## [Your objective]
Convert the listing below into a JSON list of strings, one string per line and no entries for blank lines.

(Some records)
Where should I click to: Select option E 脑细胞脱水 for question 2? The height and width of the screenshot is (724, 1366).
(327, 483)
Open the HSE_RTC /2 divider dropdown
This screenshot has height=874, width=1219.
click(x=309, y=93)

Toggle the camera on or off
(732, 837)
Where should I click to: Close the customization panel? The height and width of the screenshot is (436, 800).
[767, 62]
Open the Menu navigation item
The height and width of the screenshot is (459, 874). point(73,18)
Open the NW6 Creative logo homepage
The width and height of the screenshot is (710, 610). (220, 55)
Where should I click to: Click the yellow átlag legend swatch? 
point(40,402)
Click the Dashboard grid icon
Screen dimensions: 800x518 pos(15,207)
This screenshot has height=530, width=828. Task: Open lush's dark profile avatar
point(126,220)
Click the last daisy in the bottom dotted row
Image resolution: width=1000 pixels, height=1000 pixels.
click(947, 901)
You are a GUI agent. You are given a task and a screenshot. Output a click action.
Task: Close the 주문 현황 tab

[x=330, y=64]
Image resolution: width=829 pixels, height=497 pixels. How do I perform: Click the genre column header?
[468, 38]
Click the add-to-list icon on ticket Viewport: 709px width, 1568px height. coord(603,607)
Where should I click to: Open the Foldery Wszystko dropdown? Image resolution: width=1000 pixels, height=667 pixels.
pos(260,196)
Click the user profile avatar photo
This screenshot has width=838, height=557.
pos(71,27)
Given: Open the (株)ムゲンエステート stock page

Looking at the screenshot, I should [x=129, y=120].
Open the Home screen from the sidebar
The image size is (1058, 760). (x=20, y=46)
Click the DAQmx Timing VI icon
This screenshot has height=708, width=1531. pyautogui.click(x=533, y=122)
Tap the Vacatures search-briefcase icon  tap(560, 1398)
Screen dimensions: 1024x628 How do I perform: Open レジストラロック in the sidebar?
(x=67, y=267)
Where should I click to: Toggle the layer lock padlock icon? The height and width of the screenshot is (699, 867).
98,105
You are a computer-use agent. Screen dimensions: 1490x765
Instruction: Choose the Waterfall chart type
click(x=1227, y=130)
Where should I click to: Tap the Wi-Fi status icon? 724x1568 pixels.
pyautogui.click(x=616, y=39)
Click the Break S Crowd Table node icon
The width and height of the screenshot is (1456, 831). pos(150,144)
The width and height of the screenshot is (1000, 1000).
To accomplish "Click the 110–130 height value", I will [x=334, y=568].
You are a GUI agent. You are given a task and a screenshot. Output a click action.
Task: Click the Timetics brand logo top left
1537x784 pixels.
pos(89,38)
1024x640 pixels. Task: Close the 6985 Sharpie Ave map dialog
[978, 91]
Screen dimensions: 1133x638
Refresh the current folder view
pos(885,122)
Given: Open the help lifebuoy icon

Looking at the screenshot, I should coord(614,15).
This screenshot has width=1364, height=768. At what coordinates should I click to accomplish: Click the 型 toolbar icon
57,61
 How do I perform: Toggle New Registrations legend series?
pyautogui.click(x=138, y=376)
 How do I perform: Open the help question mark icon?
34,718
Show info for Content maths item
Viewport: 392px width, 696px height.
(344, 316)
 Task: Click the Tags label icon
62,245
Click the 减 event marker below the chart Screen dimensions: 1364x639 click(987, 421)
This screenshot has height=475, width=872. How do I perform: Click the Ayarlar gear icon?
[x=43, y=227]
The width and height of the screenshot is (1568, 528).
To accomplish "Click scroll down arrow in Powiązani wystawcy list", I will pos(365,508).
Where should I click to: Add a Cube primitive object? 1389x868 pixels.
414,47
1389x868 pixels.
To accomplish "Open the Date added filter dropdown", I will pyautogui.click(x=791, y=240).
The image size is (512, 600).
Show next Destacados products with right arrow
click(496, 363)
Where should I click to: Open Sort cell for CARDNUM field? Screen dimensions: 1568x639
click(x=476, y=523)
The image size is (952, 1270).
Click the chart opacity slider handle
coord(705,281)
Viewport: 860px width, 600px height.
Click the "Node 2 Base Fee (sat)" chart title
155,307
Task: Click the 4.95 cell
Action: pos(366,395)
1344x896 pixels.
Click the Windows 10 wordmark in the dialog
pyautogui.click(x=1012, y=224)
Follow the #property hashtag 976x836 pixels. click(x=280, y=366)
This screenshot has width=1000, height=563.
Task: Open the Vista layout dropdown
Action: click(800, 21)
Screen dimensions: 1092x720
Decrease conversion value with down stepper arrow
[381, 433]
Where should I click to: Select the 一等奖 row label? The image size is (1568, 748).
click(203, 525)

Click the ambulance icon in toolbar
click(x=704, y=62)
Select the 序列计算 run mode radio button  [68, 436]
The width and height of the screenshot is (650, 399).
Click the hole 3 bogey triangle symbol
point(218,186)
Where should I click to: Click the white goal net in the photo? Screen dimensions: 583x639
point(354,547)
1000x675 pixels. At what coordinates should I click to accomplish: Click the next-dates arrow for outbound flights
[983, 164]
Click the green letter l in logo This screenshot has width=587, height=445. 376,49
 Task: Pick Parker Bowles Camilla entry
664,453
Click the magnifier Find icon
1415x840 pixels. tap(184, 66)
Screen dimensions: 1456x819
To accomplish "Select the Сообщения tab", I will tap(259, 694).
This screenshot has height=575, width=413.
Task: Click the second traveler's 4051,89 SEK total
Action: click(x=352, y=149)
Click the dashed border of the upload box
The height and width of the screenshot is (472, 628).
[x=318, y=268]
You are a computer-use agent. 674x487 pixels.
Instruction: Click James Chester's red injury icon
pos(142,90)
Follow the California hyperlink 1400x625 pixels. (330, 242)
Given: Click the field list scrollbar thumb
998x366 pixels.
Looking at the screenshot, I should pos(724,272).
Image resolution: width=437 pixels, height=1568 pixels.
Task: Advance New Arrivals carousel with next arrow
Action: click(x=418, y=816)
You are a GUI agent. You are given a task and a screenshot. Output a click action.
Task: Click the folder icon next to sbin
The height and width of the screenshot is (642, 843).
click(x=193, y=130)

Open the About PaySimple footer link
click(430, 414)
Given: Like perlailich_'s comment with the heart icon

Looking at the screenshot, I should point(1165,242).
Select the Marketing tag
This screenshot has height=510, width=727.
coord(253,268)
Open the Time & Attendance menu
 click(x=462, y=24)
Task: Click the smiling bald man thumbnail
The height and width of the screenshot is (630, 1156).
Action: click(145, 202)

## [Exercise response]
[
  "Where should I click to: Select option E 脑细胞脱水 for question 2? The height and width of the screenshot is (724, 1366).",
  "(327, 483)",
  "Open the HSE_RTC /2 divider dropdown",
  "This screenshot has height=874, width=1219.",
  "click(x=309, y=93)",
  "Toggle the camera on or off",
  "(732, 837)",
  "Where should I click to: Close the customization panel? The height and width of the screenshot is (436, 800).",
  "[767, 62]",
  "Open the Menu navigation item",
  "The height and width of the screenshot is (459, 874). point(73,18)",
  "Open the NW6 Creative logo homepage",
  "The width and height of the screenshot is (710, 610). (220, 55)",
  "Where should I click to: Click the yellow átlag legend swatch? ",
  "point(40,402)",
  "Click the Dashboard grid icon",
  "Screen dimensions: 800x518 pos(15,207)",
  "This screenshot has height=530, width=828. Task: Open lush's dark profile avatar",
  "point(126,220)",
  "Click the last daisy in the bottom dotted row",
  "Image resolution: width=1000 pixels, height=1000 pixels.",
  "click(947, 901)",
  "You are a GUI agent. You are given a task and a screenshot. Output a click action.",
  "Task: Close the 주문 현황 tab",
  "[x=330, y=64]",
  "Image resolution: width=829 pixels, height=497 pixels. How do I perform: Click the genre column header?",
  "[468, 38]",
  "Click the add-to-list icon on ticket Viewport: 709px width, 1568px height. coord(603,607)",
  "Where should I click to: Open the Foldery Wszystko dropdown? Image resolution: width=1000 pixels, height=667 pixels.",
  "pos(260,196)",
  "Click the user profile avatar photo",
  "This screenshot has width=838, height=557.",
  "pos(71,27)",
  "Given: Open the (株)ムゲンエステート stock page",
  "Looking at the screenshot, I should [x=129, y=120].",
  "Open the Home screen from the sidebar",
  "The image size is (1058, 760). (x=20, y=46)",
  "Click the DAQmx Timing VI icon",
  "This screenshot has height=708, width=1531. pyautogui.click(x=533, y=122)",
  "Tap the Vacatures search-briefcase icon  tap(560, 1398)",
  "Screen dimensions: 1024x628 How do I perform: Open レジストラロック in the sidebar?",
  "(x=67, y=267)",
  "Where should I click to: Toggle the layer lock padlock icon? The height and width of the screenshot is (699, 867).",
  "98,105",
  "You are a computer-use agent. Screen dimensions: 1490x765",
  "Instruction: Choose the Waterfall chart type",
  "click(x=1227, y=130)",
  "Where should I click to: Tap the Wi-Fi status icon? 724x1568 pixels.",
  "pyautogui.click(x=616, y=39)",
  "Click the Break S Crowd Table node icon",
  "The width and height of the screenshot is (1456, 831). pos(150,144)",
  "The width and height of the screenshot is (1000, 1000).",
  "To accomplish \"Click the 110–130 height value\", I will [x=334, y=568].",
  "You are a GUI agent. You are given a task and a screenshot. Output a click action.",
  "Task: Click the Timetics brand logo top left",
  "1537x784 pixels.",
  "pos(89,38)",
  "1024x640 pixels. Task: Close the 6985 Sharpie Ave map dialog",
  "[978, 91]",
  "Screen dimensions: 1133x638",
  "Refresh the current folder view",
  "pos(885,122)",
  "Given: Open the help lifebuoy icon",
  "Looking at the screenshot, I should coord(614,15).",
  "This screenshot has width=1364, height=768. At what coordinates should I click to accomplish: Click the 型 toolbar icon",
  "57,61",
  " How do I perform: Toggle New Registrations legend series?",
  "pyautogui.click(x=138, y=376)",
  " How do I perform: Open the help question mark icon?",
  "34,718",
  "Show info for Content maths item",
  "Viewport: 392px width, 696px height.",
  "(344, 316)",
  " Task: Click the Tags label icon",
  "62,245",
  "Click the 减 event marker below the chart Screen dimensions: 1364x639 click(987, 421)",
  "This screenshot has height=475, width=872. How do I perform: Click the Ayarlar gear icon?",
  "[x=43, y=227]",
  "The width and height of the screenshot is (1568, 528).",
  "To accomplish \"Click scroll down arrow in Powiązani wystawcy list\", I will pos(365,508).",
  "Where should I click to: Add a Cube primitive object? 1389x868 pixels.",
  "414,47",
  "1389x868 pixels.",
  "To accomplish \"Open the Date added filter dropdown\", I will pyautogui.click(x=791, y=240).",
  "The image size is (512, 600).",
  "Show next Destacados products with right arrow",
  "click(496, 363)",
  "Where should I click to: Open Sort cell for CARDNUM field? Screen dimensions: 1568x639",
  "click(x=476, y=523)",
  "The image size is (952, 1270).",
  "Click the chart opacity slider handle",
  "coord(705,281)",
  "Viewport: 860px width, 600px height.",
  "Click the \"Node 2 Base Fee (sat)\" chart title",
  "155,307",
  "Task: Click the 4.95 cell",
  "Action: pos(366,395)",
  "1344x896 pixels.",
  "Click the Windows 10 wordmark in the dialog",
  "pyautogui.click(x=1012, y=224)",
  "Follow the #property hashtag 976x836 pixels. click(x=280, y=366)",
  "This screenshot has width=1000, height=563.",
  "Task: Open the Vista layout dropdown",
  "Action: click(800, 21)",
  "Screen dimensions: 1092x720",
  "Decrease conversion value with down stepper arrow",
  "[381, 433]",
  "Where should I click to: Select the 一等奖 row label? The image size is (1568, 748).",
  "click(203, 525)",
  "Click the ambulance icon in toolbar",
  "click(x=704, y=62)",
  "Select the 序列计算 run mode radio button  [68, 436]",
  "The width and height of the screenshot is (650, 399).",
  "Click the hole 3 bogey triangle symbol",
  "point(218,186)",
  "Where should I click to: Click the white goal net in the photo? Screen dimensions: 583x639",
  "point(354,547)",
  "1000x675 pixels. At what coordinates should I click to accomplish: Click the next-dates arrow for outbound flights",
  "[983, 164]",
  "Click the green letter l in logo This screenshot has width=587, height=445. 376,49",
  " Task: Pick Parker Bowles Camilla entry",
  "664,453",
  "Click the magnifier Find icon",
  "1415x840 pixels. tap(184, 66)",
  "Screen dimensions: 1456x819",
  "To accomplish \"Select the Сообщения tab\", I will tap(259, 694).",
  "This screenshot has height=575, width=413.",
  "Task: Click the second traveler's 4051,89 SEK total",
  "Action: click(x=352, y=149)",
  "Click the dashed border of the upload box",
  "The height and width of the screenshot is (472, 628).",
  "[x=318, y=268]",
  "You are a computer-use agent. 674x487 pixels.",
  "Instruction: Click James Chester's red injury icon",
  "pos(142,90)",
  "Follow the California hyperlink 1400x625 pixels. (330, 242)",
  "Given: Click the field list scrollbar thumb",
  "998x366 pixels.",
  "Looking at the screenshot, I should pos(724,272).",
  "Image resolution: width=437 pixels, height=1568 pixels.",
  "Task: Advance New Arrivals carousel with next arrow",
  "Action: click(x=418, y=816)",
  "You are a GUI agent. You are given a task and a screenshot. Output a click action.",
  "Task: Click the folder icon next to sbin",
  "The height and width of the screenshot is (642, 843).",
  "click(x=193, y=130)",
  "Open the About PaySimple footer link",
  "click(430, 414)",
  "Given: Like perlailich_'s comment with the heart icon",
  "Looking at the screenshot, I should point(1165,242).",
  "Select the Marketing tag",
  "This screenshot has height=510, width=727.",
  "coord(253,268)",
  "Open the Time & Attendance menu",
  " click(x=462, y=24)",
  "Task: Click the smiling bald man thumbnail",
  "The height and width of the screenshot is (630, 1156).",
  "Action: click(145, 202)"
]